Material for this exercise:
********

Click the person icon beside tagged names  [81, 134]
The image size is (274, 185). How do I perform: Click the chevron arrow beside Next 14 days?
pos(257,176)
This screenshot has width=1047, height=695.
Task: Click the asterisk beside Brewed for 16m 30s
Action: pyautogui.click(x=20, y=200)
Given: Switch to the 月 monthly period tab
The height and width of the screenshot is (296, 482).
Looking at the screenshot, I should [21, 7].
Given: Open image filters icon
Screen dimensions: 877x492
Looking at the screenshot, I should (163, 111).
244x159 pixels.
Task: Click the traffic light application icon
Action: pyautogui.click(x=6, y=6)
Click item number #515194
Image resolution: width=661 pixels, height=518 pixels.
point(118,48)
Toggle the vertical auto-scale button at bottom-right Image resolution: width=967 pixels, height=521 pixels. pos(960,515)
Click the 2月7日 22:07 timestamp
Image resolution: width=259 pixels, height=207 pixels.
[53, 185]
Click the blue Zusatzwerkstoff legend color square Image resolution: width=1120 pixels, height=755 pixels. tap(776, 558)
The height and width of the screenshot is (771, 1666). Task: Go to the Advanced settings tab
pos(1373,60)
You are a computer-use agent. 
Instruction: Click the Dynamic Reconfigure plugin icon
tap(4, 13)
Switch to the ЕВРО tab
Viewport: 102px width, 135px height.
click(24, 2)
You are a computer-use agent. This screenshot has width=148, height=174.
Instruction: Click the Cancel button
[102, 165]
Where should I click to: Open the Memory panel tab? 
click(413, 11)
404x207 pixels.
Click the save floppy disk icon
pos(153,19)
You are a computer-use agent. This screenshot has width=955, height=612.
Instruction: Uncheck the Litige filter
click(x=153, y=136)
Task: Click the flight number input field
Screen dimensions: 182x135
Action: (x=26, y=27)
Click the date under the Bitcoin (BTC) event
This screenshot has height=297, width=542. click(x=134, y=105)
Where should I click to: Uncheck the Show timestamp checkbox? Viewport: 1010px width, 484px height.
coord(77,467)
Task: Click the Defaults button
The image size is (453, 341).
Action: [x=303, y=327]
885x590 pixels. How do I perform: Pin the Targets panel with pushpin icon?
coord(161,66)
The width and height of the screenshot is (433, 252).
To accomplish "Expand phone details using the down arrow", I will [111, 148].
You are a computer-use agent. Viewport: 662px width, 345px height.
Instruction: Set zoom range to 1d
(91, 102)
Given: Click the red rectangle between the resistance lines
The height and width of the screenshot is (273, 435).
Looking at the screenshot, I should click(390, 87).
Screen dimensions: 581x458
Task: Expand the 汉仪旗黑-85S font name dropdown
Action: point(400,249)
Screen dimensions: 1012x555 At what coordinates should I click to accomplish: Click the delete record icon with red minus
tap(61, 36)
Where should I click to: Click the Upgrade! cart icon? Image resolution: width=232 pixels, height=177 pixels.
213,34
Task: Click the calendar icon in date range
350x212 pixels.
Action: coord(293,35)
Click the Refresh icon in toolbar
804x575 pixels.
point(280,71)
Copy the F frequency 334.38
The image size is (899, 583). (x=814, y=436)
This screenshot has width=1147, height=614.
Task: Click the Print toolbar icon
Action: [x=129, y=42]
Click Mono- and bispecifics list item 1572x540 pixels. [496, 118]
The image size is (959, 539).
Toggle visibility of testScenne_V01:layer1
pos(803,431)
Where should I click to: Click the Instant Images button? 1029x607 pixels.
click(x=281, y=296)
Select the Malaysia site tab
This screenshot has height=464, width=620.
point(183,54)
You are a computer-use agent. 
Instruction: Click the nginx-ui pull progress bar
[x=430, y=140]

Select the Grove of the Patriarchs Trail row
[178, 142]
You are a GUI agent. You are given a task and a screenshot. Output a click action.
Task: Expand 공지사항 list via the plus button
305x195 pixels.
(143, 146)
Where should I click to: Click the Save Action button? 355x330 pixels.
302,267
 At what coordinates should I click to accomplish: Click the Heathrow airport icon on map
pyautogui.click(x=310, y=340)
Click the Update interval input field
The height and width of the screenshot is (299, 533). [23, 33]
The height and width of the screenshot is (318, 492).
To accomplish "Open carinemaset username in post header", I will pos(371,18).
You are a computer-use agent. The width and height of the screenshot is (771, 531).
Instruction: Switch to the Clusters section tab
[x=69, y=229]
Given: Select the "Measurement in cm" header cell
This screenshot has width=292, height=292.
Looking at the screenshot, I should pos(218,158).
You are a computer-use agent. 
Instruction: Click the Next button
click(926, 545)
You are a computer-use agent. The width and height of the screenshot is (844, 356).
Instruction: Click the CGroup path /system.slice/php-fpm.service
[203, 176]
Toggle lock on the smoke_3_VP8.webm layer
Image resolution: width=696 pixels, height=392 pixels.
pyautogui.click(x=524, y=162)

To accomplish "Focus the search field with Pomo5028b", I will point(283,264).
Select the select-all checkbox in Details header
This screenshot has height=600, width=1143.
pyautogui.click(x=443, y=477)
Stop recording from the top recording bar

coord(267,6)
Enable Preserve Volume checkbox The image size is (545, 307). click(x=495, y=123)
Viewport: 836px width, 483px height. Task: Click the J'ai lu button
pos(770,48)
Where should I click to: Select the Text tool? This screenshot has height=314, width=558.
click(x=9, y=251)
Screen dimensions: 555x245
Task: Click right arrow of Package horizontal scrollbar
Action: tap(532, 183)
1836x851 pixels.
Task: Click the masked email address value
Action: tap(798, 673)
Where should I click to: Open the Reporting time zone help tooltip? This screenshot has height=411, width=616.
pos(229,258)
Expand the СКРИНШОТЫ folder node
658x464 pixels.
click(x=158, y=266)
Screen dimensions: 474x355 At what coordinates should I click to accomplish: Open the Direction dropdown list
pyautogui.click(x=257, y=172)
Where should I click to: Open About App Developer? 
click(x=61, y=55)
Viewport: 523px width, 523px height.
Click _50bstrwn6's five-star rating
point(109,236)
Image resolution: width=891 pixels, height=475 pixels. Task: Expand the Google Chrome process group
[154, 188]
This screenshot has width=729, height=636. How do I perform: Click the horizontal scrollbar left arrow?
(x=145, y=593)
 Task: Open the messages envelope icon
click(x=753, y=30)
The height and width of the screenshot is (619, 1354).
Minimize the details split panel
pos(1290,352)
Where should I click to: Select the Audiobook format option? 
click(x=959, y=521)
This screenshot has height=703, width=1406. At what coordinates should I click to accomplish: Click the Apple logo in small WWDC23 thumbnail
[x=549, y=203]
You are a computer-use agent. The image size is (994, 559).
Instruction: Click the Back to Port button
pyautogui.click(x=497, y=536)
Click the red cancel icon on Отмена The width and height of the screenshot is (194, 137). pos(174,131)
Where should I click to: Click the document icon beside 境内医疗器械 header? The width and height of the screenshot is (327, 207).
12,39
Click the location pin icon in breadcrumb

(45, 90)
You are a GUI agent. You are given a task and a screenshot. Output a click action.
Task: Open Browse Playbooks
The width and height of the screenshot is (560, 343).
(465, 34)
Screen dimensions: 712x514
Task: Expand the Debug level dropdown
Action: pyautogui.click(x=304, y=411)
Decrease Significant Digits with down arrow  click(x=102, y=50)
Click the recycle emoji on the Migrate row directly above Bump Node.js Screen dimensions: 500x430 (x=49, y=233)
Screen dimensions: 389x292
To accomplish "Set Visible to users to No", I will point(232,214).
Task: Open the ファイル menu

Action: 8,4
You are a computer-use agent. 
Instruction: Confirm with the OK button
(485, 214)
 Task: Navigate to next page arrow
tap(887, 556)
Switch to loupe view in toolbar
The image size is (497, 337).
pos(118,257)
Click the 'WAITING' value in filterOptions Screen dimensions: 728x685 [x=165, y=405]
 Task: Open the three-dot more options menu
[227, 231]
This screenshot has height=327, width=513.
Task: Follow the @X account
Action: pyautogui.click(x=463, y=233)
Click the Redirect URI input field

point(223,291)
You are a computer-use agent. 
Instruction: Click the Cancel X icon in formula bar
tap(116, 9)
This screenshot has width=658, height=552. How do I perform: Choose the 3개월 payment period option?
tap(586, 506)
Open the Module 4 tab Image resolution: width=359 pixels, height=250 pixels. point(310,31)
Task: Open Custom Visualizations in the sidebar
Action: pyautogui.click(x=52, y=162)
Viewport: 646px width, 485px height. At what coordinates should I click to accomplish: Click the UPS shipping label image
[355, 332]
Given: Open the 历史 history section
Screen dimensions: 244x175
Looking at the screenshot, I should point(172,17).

********

What is needed:
Working from the data above, extract solely the lines from the one containing "Image resolution: width=891" through the one containing "Click the red cancel", exactly as they appear, both included.

Written answer:
Image resolution: width=891 pixels, height=475 pixels. Task: Expand the Google Chrome process group
[154, 188]
This screenshot has width=729, height=636. How do I perform: Click the horizontal scrollbar left arrow?
(x=145, y=593)
 Task: Open the messages envelope icon
click(x=753, y=30)
The height and width of the screenshot is (619, 1354).
Minimize the details split panel
pos(1290,352)
Where should I click to: Select the Audiobook format option? 
click(x=959, y=521)
This screenshot has height=703, width=1406. At what coordinates should I click to accomplish: Click the Apple logo in small WWDC23 thumbnail
[x=549, y=203]
You are a computer-use agent. The image size is (994, 559).
Instruction: Click the Back to Port button
pyautogui.click(x=497, y=536)
Click the red cancel icon on Отмена The width and height of the screenshot is (194, 137). pos(174,131)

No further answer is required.